The agency expects renewable energy to meet 80 percent of the world’s new power demand through 2030.
“Solar is the new king of electricity markets,” said Faith Birol, the IEA’s executive director. “This is important for clean energy technologies, as they require relatively high up-front costs.”
“We definitely see further growth in renewable energy investment and certain institutional investors who want to push harder,” said Mark Florian, Director of Energy Investments at Blackrock.
In September, British energy giant BP laid out a future strategy that will lead it away from fossil fuels and emphasize renewables.
“The pandemic only adds to the challenge of oil in the future,” said BP CEO Bernard Looney, adding that world oil demand may have permanently peaked just before the pandemic arrived.

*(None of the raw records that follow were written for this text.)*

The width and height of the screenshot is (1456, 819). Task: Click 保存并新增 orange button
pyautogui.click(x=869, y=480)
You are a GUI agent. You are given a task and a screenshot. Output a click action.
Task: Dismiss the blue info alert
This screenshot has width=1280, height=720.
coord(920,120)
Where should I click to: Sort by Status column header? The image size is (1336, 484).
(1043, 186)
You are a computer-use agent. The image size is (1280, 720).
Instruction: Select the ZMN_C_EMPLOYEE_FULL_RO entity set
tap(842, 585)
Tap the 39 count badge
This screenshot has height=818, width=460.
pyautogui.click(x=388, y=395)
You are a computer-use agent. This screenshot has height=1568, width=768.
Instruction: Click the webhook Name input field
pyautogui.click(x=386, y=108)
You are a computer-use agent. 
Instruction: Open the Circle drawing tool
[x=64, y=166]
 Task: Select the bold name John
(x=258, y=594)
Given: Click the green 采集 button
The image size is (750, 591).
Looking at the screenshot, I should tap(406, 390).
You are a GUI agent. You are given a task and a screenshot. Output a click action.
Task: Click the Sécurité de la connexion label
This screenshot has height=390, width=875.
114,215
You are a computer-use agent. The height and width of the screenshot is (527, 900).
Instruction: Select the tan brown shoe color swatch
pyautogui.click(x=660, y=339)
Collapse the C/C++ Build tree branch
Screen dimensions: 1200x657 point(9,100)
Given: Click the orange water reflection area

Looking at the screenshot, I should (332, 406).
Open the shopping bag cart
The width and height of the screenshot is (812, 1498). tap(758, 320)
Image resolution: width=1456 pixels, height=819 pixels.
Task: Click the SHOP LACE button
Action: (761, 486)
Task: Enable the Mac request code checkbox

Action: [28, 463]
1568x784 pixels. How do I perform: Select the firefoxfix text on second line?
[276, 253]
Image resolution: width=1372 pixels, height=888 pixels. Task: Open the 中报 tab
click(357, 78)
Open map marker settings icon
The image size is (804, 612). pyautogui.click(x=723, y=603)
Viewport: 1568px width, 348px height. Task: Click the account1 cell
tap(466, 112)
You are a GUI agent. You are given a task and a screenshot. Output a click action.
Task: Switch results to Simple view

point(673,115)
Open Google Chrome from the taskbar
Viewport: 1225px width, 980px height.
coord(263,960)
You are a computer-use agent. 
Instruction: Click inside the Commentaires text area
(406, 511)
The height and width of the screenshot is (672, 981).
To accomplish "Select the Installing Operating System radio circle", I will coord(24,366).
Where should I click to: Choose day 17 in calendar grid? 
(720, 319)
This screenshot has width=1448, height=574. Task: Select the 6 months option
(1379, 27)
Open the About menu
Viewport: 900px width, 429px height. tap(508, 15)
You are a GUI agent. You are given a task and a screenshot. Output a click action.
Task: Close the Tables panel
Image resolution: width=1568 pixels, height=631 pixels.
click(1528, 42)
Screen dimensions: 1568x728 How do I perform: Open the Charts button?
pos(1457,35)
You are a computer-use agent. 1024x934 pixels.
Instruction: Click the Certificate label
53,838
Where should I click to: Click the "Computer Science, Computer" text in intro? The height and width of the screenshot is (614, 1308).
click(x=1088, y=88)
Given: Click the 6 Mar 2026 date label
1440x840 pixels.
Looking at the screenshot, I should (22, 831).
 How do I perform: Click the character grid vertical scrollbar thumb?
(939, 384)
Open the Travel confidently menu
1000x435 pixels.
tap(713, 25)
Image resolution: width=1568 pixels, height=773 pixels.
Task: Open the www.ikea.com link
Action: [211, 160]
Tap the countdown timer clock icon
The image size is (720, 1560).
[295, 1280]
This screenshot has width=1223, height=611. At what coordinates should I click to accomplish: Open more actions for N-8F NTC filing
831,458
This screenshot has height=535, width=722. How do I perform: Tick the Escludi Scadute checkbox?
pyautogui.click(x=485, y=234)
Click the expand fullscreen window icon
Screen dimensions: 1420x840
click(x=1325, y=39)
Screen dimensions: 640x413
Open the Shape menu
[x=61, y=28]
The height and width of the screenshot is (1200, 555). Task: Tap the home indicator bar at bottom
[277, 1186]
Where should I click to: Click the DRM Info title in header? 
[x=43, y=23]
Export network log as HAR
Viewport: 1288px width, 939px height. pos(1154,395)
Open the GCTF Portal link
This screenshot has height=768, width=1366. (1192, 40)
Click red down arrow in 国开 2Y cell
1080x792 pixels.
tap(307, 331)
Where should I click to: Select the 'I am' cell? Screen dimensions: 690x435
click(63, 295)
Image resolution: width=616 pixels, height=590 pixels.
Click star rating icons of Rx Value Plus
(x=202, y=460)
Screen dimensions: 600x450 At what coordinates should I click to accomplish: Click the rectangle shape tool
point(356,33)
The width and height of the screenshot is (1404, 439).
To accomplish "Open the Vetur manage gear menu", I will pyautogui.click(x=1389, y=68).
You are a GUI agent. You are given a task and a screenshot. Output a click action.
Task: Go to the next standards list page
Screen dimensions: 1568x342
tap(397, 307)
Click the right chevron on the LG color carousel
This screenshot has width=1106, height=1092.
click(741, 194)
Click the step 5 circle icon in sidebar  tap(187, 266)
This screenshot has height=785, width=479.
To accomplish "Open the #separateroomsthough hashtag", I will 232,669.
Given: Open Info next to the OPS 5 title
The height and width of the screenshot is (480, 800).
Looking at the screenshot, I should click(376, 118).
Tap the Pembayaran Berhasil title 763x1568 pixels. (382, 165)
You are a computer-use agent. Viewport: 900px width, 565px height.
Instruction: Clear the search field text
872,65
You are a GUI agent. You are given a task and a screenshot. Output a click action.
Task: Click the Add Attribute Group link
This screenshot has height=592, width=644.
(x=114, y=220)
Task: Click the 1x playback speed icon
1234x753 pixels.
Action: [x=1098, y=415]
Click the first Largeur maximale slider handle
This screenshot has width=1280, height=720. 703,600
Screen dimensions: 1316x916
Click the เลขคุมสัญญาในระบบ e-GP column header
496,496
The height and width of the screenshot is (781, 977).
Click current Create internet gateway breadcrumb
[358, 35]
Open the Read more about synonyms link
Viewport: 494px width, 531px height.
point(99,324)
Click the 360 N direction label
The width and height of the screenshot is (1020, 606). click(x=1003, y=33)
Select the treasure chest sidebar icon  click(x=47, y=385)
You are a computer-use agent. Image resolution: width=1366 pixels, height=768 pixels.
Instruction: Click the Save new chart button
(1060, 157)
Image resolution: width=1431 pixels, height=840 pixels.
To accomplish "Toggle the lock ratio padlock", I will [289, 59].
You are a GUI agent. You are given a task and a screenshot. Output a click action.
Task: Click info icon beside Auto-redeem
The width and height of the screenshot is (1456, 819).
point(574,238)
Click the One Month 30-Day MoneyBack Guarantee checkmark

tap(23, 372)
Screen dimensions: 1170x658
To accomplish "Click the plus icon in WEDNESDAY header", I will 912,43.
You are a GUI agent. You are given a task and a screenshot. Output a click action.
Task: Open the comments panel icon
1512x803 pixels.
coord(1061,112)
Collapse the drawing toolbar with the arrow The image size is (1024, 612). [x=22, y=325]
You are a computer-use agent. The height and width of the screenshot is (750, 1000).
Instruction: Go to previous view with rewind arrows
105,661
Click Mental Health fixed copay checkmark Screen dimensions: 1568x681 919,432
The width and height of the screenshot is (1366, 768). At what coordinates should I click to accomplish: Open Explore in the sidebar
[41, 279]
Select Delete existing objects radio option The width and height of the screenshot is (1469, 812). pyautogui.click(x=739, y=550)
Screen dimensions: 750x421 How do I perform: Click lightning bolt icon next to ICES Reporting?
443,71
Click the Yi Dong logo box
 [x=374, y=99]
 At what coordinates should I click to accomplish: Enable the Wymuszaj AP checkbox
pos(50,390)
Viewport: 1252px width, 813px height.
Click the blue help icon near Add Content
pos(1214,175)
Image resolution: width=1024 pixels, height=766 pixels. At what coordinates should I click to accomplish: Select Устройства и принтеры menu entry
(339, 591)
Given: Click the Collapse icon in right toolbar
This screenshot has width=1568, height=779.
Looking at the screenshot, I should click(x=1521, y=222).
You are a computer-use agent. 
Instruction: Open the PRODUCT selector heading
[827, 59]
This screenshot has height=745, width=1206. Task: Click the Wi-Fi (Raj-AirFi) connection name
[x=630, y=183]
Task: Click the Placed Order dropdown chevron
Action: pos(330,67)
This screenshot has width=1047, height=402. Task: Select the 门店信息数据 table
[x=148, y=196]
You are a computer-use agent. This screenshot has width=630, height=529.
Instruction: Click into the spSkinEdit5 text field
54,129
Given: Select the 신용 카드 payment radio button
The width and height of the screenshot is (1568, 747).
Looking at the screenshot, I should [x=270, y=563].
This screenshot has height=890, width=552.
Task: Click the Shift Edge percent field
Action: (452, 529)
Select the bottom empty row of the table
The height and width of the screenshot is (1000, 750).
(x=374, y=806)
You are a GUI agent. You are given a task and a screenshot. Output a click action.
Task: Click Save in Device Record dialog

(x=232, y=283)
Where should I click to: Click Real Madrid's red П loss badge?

Total, the French global oil company, announced plans last month to raise spending on renewables from $2 billion a year now to $3 billion annually by 2030.
Although fossil fuel demand may have peaked in developed nations, demand for it will continue to grow in emerging economies such as China and India, the IEA predicted, leading oil and gas to still supply 40 percent of the world’s power by 2040, even if governments continue to subsidize renewable sources.
TRENDPOST: China’s carbon dioxide emissions levels fell during the shutdown but already have returned to pre-pandemic levels, the agency noted.
Coal will see a lesser fate, the agency said: demand permanently peaked in 2014 and will continue to fall until, by 2040, coal makes up less than 20 percent of the global energy mix for the first time in almost 250 years.
AUSTRALIAN BANKS SLASH INTEREST RATES. Australia’s “big four” banks – ANZ, Commonwealth Bank, NAB, and Westpac – have all cut their interest rates on savings accounts since September to as low as 0.01 percent.
The online-only Xinja bank has announced it will no longer pay interest on savings accounts with balances above $150,000.
Most of the new interest rates are below the rate of inflation, meaning that savers are effectively losing money by keeping their savings in a bank.
The skimpy rates encourage savers to hop from bank to bank to take advantage of higher introductory rates of as much as 2 percent for short periods, typically four or five months.
The banks resisted cutting rates to zero “because zero is that kind of magical round number that says, ‘Oh, I’m getting nothing now’,” Steve Mickenbecker, an executive with the Canstar financial comparison website, told Australia’s New Daily newspaper.
GOLDMAN SACHS PAYS TO SETTLE CRIMINAL CHARGES. Goldman Sachs has agreed to pay $2.9 billion to regulators in Britain, Singapore, the U.S. and other nations as part of admitting its role in a conspiracy to bribe foreign officials so the bank could land lucrative business deals.
On 22 October, the bank’s Malaysian subsidiary pled guilty to one count of conspiracy to violate the U.S. Foreign Corrupt Practices Act. The bank’s parent company entered into an agreement with the U.S. justice department that will allow the bank to avoid closing down certain business operations.
The misdeeds are related to Malaysia’s ongoing “1MDB” scandal, in which Goldman Sachs allegedly helped a Malaysian financier steal billions from the country’s 1Malaysia Development Berhad, a government-run development corporation formed to foster economic development.
The Malaysian swindler used the money to buy a $250-million yacht and real estate around the world, as well as to bribe officials in Malaysia and Abu Dhabi, according to the U.S. justice department.
Goldman Sachs collected about $600 million in fees for shepherding bond sales that financed the bank. Financial professionals found the fees to be unusually high, the justice department noted.
The bank admitted failure to take “reasonable steps” to ensure that the corrupt financier was not involved in the bond deals.
In July, Goldman reached a separate $3.9-billion settlement with the Malaysian government in the case.
TRENDPOST: We note this article to again emphasize how the Bigs get a slap on their financial wrist for committing high crimes and misdemeanors while we, the little people of Slavelandia are punished to the full extent of the law for minor infractions.